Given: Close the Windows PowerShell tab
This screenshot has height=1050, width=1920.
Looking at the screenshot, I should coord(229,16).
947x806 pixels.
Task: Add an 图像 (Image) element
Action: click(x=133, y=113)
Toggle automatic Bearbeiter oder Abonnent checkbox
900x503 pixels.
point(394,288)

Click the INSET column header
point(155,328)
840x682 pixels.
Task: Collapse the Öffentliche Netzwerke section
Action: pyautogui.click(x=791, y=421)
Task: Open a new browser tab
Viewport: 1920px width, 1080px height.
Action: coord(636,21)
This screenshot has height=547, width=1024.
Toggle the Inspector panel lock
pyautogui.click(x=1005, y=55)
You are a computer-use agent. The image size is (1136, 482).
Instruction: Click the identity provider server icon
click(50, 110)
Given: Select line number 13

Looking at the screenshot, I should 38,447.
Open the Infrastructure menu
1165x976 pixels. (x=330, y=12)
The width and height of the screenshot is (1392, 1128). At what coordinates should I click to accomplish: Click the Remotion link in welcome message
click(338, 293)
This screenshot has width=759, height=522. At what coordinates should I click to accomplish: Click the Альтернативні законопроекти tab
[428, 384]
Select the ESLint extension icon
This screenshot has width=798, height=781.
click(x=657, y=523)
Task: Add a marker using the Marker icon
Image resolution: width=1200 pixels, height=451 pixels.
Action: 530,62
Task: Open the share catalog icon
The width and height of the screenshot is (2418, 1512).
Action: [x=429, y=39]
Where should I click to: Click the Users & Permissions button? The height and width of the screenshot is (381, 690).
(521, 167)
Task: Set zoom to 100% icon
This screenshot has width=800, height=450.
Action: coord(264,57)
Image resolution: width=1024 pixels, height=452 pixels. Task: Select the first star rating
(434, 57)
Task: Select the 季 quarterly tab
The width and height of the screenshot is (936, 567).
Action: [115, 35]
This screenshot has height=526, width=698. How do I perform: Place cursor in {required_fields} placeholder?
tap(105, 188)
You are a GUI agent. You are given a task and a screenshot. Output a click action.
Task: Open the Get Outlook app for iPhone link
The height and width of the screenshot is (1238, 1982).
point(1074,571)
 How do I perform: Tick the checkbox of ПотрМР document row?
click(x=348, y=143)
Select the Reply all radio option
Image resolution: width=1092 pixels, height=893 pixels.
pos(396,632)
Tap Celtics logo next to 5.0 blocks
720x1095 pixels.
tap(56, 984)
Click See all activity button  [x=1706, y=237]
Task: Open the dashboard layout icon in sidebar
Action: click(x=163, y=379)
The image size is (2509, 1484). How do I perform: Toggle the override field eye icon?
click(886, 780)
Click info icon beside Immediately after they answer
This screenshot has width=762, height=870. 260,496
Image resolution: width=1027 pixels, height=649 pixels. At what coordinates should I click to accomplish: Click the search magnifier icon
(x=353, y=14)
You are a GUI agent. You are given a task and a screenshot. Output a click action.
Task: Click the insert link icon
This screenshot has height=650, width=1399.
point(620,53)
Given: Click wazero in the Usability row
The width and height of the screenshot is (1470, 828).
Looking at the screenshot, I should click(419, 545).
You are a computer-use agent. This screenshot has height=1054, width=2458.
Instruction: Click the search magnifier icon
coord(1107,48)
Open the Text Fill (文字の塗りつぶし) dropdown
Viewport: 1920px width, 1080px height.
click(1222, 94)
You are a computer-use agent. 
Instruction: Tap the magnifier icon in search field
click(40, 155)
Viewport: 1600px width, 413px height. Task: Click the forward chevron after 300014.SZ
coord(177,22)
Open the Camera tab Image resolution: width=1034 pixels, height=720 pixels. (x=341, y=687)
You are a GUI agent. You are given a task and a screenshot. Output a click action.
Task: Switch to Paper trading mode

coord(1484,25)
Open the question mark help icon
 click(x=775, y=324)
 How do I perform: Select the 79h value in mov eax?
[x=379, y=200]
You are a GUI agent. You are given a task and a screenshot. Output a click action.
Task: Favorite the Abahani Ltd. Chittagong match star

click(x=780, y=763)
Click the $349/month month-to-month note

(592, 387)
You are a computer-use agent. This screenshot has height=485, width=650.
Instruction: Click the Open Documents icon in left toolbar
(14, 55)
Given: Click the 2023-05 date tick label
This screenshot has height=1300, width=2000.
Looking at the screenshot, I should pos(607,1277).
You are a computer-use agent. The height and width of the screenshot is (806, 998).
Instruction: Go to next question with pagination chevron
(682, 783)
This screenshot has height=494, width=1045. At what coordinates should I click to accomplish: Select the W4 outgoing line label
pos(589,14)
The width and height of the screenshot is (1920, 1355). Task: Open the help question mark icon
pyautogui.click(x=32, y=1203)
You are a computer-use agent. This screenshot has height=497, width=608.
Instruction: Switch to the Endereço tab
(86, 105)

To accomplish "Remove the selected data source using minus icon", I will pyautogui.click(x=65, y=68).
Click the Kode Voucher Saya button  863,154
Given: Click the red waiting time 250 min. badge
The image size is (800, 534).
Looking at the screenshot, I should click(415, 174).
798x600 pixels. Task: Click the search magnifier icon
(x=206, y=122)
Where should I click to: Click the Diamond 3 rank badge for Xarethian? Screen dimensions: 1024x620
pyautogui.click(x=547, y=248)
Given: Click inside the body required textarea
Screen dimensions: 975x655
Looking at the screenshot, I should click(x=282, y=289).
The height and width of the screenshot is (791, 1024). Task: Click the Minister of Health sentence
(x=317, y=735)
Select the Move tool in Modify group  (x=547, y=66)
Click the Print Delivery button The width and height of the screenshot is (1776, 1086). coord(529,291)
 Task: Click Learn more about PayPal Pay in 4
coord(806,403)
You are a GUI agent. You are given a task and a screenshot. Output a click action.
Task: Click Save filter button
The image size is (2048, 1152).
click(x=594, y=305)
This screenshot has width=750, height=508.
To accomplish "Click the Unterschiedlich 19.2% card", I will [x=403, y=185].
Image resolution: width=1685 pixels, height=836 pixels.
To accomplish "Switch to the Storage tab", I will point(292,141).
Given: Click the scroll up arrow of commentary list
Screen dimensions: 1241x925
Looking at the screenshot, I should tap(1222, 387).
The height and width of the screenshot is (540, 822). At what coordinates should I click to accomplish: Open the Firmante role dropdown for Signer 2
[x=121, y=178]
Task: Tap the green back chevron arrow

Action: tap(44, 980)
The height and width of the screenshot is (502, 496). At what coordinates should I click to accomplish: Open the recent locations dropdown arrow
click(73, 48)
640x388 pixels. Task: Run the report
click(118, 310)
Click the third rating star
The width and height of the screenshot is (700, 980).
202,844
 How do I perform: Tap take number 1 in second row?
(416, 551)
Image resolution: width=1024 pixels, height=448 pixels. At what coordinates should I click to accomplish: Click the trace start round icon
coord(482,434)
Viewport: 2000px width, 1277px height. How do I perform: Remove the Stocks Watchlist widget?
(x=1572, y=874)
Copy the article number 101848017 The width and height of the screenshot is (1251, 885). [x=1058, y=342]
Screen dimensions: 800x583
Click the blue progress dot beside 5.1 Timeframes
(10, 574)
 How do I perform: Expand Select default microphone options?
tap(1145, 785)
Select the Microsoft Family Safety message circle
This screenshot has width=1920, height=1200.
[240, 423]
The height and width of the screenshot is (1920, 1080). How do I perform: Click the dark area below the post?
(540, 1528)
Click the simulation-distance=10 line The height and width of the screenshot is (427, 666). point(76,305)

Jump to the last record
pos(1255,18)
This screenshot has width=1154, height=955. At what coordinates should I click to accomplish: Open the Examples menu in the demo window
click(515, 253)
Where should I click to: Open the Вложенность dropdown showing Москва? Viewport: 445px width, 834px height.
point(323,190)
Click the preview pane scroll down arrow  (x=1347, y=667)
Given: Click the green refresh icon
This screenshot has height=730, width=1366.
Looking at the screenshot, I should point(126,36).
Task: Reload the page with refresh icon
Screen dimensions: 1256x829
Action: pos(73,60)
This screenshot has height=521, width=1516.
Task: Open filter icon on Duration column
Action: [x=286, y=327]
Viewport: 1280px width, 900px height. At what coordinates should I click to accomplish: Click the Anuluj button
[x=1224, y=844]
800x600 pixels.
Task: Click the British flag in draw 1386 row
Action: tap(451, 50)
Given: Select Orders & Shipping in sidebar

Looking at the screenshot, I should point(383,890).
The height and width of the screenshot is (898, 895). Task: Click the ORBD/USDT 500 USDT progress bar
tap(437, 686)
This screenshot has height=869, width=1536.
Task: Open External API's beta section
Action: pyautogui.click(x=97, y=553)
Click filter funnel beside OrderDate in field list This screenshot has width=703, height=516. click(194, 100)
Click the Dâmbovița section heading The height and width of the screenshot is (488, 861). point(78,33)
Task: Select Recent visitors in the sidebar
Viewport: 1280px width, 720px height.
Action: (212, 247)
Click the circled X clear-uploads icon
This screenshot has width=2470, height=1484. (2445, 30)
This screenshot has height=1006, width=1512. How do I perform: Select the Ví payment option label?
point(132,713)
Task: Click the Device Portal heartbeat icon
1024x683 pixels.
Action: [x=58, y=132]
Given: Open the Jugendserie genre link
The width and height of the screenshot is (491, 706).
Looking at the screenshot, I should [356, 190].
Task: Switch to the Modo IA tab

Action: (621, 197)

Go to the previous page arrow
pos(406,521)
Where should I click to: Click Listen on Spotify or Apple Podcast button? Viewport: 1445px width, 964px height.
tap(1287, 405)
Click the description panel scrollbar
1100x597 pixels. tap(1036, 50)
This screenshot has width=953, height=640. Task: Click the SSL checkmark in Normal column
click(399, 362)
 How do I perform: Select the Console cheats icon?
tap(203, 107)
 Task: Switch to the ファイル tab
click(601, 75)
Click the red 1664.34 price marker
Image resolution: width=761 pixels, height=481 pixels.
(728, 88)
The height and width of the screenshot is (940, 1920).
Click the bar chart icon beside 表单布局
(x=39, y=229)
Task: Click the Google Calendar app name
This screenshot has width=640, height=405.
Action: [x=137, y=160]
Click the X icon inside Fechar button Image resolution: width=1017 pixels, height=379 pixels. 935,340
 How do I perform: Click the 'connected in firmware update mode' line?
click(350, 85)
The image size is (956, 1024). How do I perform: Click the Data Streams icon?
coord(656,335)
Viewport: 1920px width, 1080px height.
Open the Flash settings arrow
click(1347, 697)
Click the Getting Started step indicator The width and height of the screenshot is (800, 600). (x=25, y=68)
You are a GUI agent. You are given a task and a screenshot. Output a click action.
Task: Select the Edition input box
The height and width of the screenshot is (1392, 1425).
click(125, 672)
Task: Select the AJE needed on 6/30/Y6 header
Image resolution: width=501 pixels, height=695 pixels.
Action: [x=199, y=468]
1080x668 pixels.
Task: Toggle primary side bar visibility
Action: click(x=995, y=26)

• Stated goal: Copy out the records once more without any changes, from the line containing "Where should I click to: Open" through the line containing "1100x597 pixels. tap(1036, 50)", with both of those lines included.

• Solution for this problem:
Where should I click to: Open the Вложенность dropdown showing Москва? Viewport: 445px width, 834px height.
point(323,190)
Click the preview pane scroll down arrow  (x=1347, y=667)
Given: Click the green refresh icon
This screenshot has height=730, width=1366.
Looking at the screenshot, I should point(126,36).
Task: Reload the page with refresh icon
Screen dimensions: 1256x829
Action: pos(73,60)
This screenshot has height=521, width=1516.
Task: Open filter icon on Duration column
Action: [x=286, y=327]
Viewport: 1280px width, 900px height. At what coordinates should I click to accomplish: Click the Anuluj button
[x=1224, y=844]
800x600 pixels.
Task: Click the British flag in draw 1386 row
Action: tap(451, 50)
Given: Select Orders & Shipping in sidebar

Looking at the screenshot, I should point(383,890).
The height and width of the screenshot is (898, 895). Task: Click the ORBD/USDT 500 USDT progress bar
tap(437, 686)
This screenshot has height=869, width=1536.
Task: Open External API's beta section
Action: pyautogui.click(x=97, y=553)
Click filter funnel beside OrderDate in field list This screenshot has width=703, height=516. click(194, 100)
Click the Dâmbovița section heading The height and width of the screenshot is (488, 861). point(78,33)
Task: Select Recent visitors in the sidebar
Viewport: 1280px width, 720px height.
Action: (212, 247)
Click the circled X clear-uploads icon
This screenshot has width=2470, height=1484. (2445, 30)
This screenshot has height=1006, width=1512. How do I perform: Select the Ví payment option label?
point(132,713)
Task: Click the Device Portal heartbeat icon
1024x683 pixels.
Action: [x=58, y=132]
Given: Open the Jugendserie genre link
The width and height of the screenshot is (491, 706).
Looking at the screenshot, I should [356, 190].
Task: Switch to the Modo IA tab

Action: (621, 197)

Go to the previous page arrow
pos(406,521)
Where should I click to: Click Listen on Spotify or Apple Podcast button? Viewport: 1445px width, 964px height.
tap(1287, 405)
Click the description panel scrollbar
1100x597 pixels. tap(1036, 50)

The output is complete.